**Provided data:**

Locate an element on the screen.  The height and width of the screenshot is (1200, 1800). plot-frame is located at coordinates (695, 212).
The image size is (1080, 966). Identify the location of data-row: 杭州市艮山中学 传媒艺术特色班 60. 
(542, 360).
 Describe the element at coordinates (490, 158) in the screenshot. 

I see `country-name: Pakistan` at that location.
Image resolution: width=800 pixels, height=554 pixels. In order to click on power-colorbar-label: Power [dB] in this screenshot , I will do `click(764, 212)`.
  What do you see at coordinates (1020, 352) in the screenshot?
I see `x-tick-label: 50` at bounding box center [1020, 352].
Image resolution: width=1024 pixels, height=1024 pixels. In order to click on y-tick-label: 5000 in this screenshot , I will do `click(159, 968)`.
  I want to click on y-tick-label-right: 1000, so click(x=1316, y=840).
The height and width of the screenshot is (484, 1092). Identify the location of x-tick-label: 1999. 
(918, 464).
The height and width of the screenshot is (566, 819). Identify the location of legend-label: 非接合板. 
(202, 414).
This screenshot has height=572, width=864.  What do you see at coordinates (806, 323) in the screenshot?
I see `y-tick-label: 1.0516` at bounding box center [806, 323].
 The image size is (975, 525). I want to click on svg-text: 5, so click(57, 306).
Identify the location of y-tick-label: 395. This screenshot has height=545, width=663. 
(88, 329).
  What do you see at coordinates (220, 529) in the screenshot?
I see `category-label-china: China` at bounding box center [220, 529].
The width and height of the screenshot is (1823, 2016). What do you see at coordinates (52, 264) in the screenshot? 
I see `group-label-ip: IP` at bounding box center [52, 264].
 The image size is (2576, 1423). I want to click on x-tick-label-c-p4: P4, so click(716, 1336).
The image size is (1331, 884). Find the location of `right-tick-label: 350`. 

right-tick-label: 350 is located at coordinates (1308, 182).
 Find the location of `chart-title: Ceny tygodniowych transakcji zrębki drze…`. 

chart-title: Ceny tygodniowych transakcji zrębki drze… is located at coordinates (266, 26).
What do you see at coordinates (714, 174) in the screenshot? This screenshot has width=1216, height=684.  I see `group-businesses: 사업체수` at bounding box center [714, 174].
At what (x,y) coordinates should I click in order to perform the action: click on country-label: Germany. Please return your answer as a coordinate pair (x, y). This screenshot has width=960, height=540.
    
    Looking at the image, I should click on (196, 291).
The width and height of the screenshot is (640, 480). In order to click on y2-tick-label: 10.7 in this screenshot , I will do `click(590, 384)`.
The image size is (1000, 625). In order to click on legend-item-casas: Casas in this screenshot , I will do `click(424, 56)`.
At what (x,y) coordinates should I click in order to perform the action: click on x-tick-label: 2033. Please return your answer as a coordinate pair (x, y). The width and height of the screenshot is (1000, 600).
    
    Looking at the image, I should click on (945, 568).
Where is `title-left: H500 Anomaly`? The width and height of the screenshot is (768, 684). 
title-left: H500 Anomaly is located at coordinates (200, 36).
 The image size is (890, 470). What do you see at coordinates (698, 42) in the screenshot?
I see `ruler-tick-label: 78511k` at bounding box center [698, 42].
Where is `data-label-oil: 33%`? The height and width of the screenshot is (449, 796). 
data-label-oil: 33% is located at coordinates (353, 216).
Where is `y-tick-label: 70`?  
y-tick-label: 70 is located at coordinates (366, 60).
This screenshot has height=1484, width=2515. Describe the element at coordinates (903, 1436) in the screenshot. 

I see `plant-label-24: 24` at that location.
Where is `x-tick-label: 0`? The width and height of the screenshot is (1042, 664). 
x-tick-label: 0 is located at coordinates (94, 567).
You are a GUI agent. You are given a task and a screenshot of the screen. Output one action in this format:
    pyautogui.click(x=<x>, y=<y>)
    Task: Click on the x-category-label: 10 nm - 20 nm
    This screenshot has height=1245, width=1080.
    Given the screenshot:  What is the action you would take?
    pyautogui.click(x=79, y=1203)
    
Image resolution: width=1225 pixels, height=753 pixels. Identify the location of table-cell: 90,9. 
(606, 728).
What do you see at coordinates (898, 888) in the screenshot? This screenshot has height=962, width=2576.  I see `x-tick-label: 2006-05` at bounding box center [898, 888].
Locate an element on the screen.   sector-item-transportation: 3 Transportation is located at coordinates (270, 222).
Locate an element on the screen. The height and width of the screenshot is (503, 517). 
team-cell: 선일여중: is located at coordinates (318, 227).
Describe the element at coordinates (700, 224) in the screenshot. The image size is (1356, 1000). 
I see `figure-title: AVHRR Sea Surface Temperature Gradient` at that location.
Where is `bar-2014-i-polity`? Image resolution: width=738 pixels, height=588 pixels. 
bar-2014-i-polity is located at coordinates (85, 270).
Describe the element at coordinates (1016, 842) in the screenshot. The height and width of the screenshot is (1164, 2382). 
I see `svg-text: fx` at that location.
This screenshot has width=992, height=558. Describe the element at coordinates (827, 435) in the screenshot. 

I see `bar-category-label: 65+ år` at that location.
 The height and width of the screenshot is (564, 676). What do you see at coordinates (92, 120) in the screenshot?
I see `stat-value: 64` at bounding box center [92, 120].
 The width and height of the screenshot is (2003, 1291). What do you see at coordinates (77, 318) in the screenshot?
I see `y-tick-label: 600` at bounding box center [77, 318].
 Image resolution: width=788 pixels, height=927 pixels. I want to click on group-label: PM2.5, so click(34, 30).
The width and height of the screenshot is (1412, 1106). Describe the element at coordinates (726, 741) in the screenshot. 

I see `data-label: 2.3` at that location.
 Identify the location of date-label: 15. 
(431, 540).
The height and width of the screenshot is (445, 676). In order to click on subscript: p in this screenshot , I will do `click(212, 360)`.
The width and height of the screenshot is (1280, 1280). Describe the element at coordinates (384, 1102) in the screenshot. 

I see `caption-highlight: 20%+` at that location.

**Directions:**
Copy out the records above word for word, beginning at the line that contains "The width and height of the screenshot is (1280, 1280)." and continuing through the last line of the records.

**Response:**
The width and height of the screenshot is (1280, 1280). Describe the element at coordinates (384, 1102) in the screenshot. 

I see `caption-highlight: 20%+` at that location.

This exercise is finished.